Again, I realize this is a vast simplification, I'm really trying to get a basic intuition for backtesting in general.
Any help is appreciated.
Being a programmer, too, I can give some advice here:
1. Look for tick data, don't try to backtest a strategy on something like M1. Yes, it may be slower but you will get more precise results at the end. Use next tick order execution, don't rely on the current tick. It may be even better to emulate delays for 100-500ms, especially when the volatility is high.
2. Take spreads into account, it may be not obvious for a newbie, I often see questions like: "Why is my position getting negative immediately after I open it?"

3. Give some space for slippage. You will not be filled at the exact bid or ask price, it depends on a broker. The more margin for error you preserve, the less is the risk.

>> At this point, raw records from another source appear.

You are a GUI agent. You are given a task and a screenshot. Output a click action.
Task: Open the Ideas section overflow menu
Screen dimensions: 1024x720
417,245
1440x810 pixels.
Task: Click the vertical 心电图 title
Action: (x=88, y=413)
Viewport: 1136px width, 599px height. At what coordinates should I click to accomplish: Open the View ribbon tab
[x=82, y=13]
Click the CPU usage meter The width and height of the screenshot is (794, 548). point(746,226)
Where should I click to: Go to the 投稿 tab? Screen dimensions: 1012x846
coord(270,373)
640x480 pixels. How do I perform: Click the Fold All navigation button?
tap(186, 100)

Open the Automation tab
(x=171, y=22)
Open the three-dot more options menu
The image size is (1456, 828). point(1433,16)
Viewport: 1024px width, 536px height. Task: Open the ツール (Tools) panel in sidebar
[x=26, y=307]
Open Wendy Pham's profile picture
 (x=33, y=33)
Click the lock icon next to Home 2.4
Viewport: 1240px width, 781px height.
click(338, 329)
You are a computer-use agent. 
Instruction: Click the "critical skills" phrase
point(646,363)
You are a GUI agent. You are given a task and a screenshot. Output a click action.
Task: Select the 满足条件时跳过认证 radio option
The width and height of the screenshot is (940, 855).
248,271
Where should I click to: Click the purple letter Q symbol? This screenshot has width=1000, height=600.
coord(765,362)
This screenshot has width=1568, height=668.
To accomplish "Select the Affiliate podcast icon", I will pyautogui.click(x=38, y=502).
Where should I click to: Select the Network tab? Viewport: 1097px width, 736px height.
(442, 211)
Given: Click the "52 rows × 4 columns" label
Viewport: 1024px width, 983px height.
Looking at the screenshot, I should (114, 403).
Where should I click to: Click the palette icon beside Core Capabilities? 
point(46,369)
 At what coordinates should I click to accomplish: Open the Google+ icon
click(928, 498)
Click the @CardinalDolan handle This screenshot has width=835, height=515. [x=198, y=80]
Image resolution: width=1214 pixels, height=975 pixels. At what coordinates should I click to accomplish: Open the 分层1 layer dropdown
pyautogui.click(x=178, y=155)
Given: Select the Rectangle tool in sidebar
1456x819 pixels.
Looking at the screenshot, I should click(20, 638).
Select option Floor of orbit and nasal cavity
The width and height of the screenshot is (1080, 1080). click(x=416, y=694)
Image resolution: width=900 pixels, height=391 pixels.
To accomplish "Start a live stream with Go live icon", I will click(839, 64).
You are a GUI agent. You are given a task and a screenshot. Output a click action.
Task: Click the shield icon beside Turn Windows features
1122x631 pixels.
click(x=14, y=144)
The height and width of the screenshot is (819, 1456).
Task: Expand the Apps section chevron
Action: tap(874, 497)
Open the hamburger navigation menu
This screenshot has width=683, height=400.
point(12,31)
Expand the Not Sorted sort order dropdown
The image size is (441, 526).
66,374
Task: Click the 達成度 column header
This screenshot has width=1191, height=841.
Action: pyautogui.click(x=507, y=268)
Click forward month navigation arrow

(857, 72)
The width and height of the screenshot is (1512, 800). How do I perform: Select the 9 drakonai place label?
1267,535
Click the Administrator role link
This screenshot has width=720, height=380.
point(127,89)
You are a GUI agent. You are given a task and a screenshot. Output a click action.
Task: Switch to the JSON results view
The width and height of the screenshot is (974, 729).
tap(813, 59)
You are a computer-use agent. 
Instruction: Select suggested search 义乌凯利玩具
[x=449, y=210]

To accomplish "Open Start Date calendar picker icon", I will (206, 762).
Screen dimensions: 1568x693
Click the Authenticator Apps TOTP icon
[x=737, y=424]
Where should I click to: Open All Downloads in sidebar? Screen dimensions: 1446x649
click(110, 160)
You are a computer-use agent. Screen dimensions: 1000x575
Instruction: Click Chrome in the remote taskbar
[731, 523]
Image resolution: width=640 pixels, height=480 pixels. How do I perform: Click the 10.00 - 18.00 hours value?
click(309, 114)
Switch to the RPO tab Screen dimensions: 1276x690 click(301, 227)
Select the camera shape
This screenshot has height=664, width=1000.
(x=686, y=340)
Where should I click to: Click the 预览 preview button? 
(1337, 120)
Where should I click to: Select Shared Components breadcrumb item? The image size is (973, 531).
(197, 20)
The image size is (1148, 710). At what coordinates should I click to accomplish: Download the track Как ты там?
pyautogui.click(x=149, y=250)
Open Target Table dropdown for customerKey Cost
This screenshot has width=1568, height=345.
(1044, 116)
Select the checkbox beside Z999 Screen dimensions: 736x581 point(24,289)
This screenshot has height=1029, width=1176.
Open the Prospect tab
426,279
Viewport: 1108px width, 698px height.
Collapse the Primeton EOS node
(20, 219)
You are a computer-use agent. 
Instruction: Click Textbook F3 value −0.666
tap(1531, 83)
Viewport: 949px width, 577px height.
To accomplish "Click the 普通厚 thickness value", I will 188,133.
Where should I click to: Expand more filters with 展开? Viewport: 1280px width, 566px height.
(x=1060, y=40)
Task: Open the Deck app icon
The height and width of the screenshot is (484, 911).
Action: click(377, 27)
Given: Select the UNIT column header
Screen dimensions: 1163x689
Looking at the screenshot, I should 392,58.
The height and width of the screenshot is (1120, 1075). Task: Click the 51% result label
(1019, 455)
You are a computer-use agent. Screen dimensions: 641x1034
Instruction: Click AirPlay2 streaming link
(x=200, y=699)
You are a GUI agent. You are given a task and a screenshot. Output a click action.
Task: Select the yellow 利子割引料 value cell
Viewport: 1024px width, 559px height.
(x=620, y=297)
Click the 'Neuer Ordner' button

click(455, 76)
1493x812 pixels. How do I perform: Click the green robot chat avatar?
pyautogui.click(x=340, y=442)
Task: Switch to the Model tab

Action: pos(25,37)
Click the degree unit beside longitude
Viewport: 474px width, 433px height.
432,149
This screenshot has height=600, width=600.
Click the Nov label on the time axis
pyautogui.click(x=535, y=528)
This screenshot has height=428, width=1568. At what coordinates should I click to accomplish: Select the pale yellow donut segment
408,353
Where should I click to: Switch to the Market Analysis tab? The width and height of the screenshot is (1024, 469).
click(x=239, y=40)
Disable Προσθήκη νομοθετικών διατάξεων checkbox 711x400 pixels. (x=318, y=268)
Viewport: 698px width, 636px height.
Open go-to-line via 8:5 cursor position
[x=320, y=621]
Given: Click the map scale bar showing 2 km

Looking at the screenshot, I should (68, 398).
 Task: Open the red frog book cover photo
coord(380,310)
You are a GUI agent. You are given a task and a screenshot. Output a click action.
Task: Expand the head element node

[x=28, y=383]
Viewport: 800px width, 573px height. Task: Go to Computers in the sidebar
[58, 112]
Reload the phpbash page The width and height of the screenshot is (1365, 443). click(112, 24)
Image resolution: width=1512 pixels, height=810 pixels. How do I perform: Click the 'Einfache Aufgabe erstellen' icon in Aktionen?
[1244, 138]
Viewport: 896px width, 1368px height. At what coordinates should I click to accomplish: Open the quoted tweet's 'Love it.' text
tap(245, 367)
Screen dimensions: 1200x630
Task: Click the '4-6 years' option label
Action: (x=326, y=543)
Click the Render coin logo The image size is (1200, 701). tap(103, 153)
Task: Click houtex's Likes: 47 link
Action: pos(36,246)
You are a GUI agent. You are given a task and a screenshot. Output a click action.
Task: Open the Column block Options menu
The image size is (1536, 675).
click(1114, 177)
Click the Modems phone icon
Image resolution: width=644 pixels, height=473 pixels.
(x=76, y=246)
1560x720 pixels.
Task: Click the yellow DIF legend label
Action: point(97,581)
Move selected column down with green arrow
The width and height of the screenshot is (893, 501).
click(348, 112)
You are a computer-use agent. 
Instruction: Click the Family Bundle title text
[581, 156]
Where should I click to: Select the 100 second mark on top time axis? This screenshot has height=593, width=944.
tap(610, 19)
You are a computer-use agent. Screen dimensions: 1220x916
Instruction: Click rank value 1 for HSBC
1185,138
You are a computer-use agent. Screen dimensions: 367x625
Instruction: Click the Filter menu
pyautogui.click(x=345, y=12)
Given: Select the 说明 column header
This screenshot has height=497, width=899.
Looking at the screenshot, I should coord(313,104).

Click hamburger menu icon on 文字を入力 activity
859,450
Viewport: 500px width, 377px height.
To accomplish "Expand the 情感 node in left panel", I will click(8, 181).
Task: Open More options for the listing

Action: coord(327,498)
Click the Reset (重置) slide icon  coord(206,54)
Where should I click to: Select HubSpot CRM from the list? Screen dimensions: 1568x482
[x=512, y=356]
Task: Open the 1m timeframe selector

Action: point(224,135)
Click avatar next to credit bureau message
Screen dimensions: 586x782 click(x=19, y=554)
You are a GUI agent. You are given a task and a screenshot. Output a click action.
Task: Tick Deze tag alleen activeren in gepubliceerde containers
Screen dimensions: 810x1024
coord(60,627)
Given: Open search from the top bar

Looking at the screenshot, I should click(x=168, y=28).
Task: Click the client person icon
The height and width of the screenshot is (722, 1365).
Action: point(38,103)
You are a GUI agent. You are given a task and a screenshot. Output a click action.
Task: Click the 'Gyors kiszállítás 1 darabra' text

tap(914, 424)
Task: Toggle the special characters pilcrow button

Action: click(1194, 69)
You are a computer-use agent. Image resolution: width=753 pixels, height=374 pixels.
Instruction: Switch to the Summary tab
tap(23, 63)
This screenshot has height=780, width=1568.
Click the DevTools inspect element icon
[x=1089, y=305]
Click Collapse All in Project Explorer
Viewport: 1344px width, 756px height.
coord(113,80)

4. Google "curve fitting" and read more it, everything you can find. It's a common mistake between newbies to become excited after they coded some really complex system with a number of rules and exceptions which runs perfectly in the past. The more complex are your trading rules during simulation, the more you will become disappointed in real life.
5. Risks are much more important than profits. Really simple system or even a random one with good money management can become profitable. Even the best AI can't win in the long run if you risk more than 0.5% of your account in a single position. "Black Swan" events happen much more often than you can initally expect.
6. Don't expect much. I've met several people who wasted 10+ years of their lives trying to develop fully automated trading robots without success. I personally prefer to automate human work and develop automated learning systems. Human+AI will always beat the AI alone.
7. Don't bet your life on this only business.